Question

. Let $$Y$$ have pdf$$f_{Y}(y)= \begin{cases}y, & 0 \leq y \leq 1 \\ 2-y, & 1 \leq y \leq 2 \\ 0, & \text { elsewhere }\end{cases}$$Find $$M_{Y}(t)$$.

Answer

**step1 Define the Moment Generating Function (MGF)**

The Moment Generating Function (MGF) of a continuous random variable $$Y$$, denoted as $$M_Y(t)$$, is defined as the expected value of $$e^{tY}$$. This involves integrating the product of $$e^{ty}$$ and the probability density function (PDF) $$f_Y(y)$$ over all possible values of $$y$$.

$$ M_Y(t) = E[e^{tY}] = \int_{-\infty}^{\infty} e^{ty} f_Y(y) dy $$

**step2 Break Down the Integral Based on the PDF**

The given probability density function, $$f_Y(y)$$, is defined in a piecewise manner. It has different expressions over the intervals $$0 \leq y \leq 1$$ and $$1 \leq y \leq 2$$. Outside these intervals, $$f_Y(y)$$ is zero. Therefore, we need to split the integral into two parts, corresponding to these two intervals, to correctly evaluate the MGF.

$$ M_Y(t) = \int_{0}^{1} e^{ty} \cdot y \, dy + \int_{1}^{2} e^{ty} \cdot (2-y) \, dy $$

**step3 Evaluate the First Integral**

We will evaluate the first integral, $$I_1 = \int_{0}^{1} y e^{ty} dy$$. This integral requires the use of integration by parts, a technique for integrating products of functions. The formula for integration by parts is $$\int u \, dv = uv - \int v \, du$$. For this integral, we choose $$u = y$$ (which simplifies upon differentiation) and $$dv = e^{ty} dy$$ (which is straightforward to integrate).

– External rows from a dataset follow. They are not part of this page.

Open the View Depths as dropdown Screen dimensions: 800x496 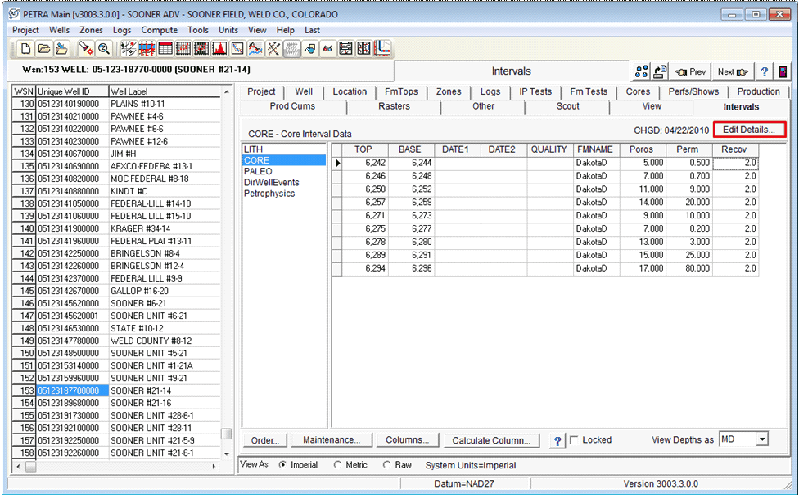(761, 439)
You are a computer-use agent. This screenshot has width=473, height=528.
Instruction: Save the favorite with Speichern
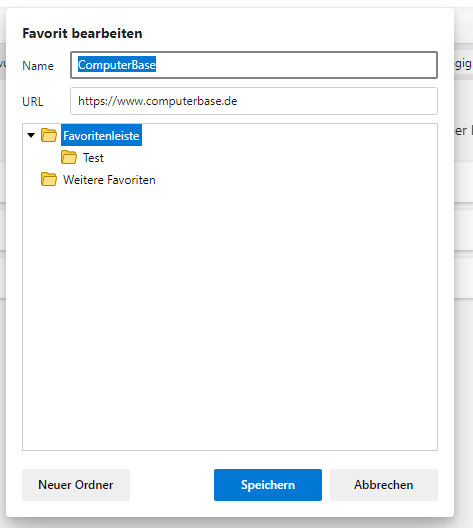(268, 485)
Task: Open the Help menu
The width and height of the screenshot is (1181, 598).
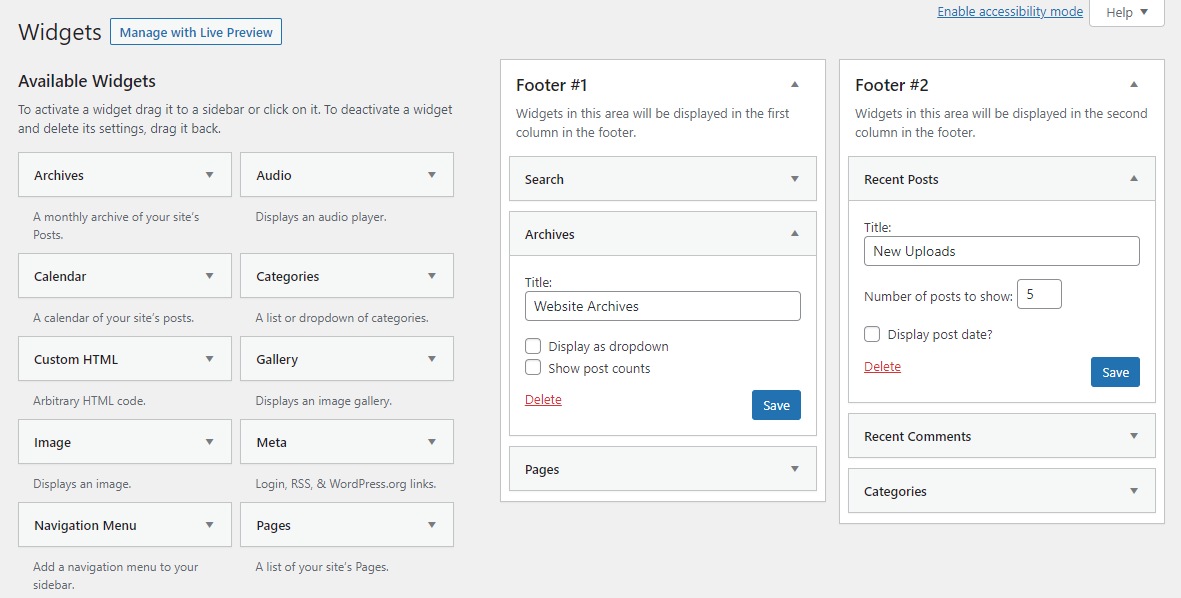Action: [x=1126, y=12]
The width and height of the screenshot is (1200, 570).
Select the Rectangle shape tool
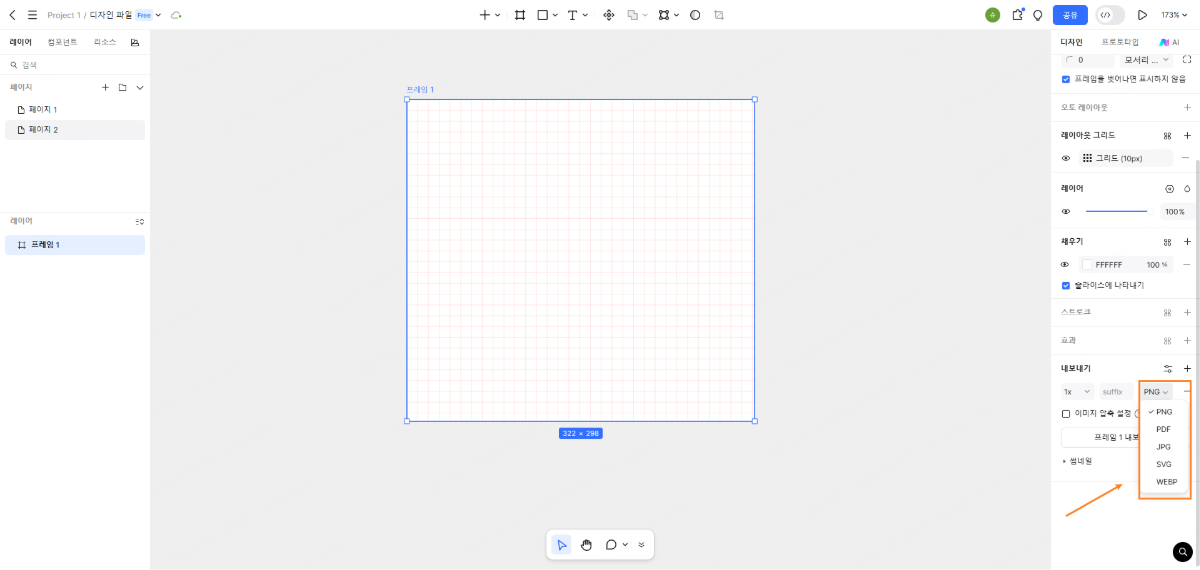tap(543, 15)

Let $$u = y$$ and $$dv = e^{ty} dy$$.

Then, differentiate $$u$$ to find $$du$$ and integrate $$dv$$ to find $$v$$:

$$ du = dy $$

$$ v = \int e^{ty} dy = \frac{1}{t} e^{ty} \quad (\text{for } t \neq 0) $$

Now, apply the integration by parts formula:

$$ I_1 = \left[ y \cdot \frac{1}{t} e^{ty} \right]_{0}^{1} - \int_{0}^{1} \frac{1}{t} e^{ty} dy $$

First, evaluate the definite part $$[uv]_{0}^{1}$$:

$$ \left[ y \frac{e^{ty}}{t} \right]_{0}^{1} = \left( 1 \cdot \frac{e^{t \cdot 1}}{t} \right) - \left( 0 \cdot \frac{e^{t \cdot 0}}{t} \right) = \frac{e^t}{t} - 0 = \frac{e^t}{t} $$

Next, evaluate the remaining integral $$-\int v \, du$$:

$$ - \int_{0}^{1} \frac{1}{t} e^{ty} dy = - \frac{1}{t} \left[ \frac{1}{t} e^{ty} \right]_{0}^{1} = - \frac{1}{t^2} (e^{t \cdot 1} - e^{t \cdot 0}) = - \frac{e^t - 1}{t^2} $$

Combine these two parts to get the full value of $$I_1$$:

$$ I_1 = \frac{e^t}{t} - \frac{e^t - 1}{t^2} = \frac{t e^t - (e^t - 1)}{t^2} = \frac{t e^t - e^t + 1}{t^2} $$

**step4 Evaluate the Second Integral**

Next, we evaluate the second integral, $$I_2 = \int_{1}^{2} (2-y) e^{ty} dy$$. We will again use integration by parts. For this integral, we choose $$u = 2-y$$ and $$dv = e^{ty} dy$$.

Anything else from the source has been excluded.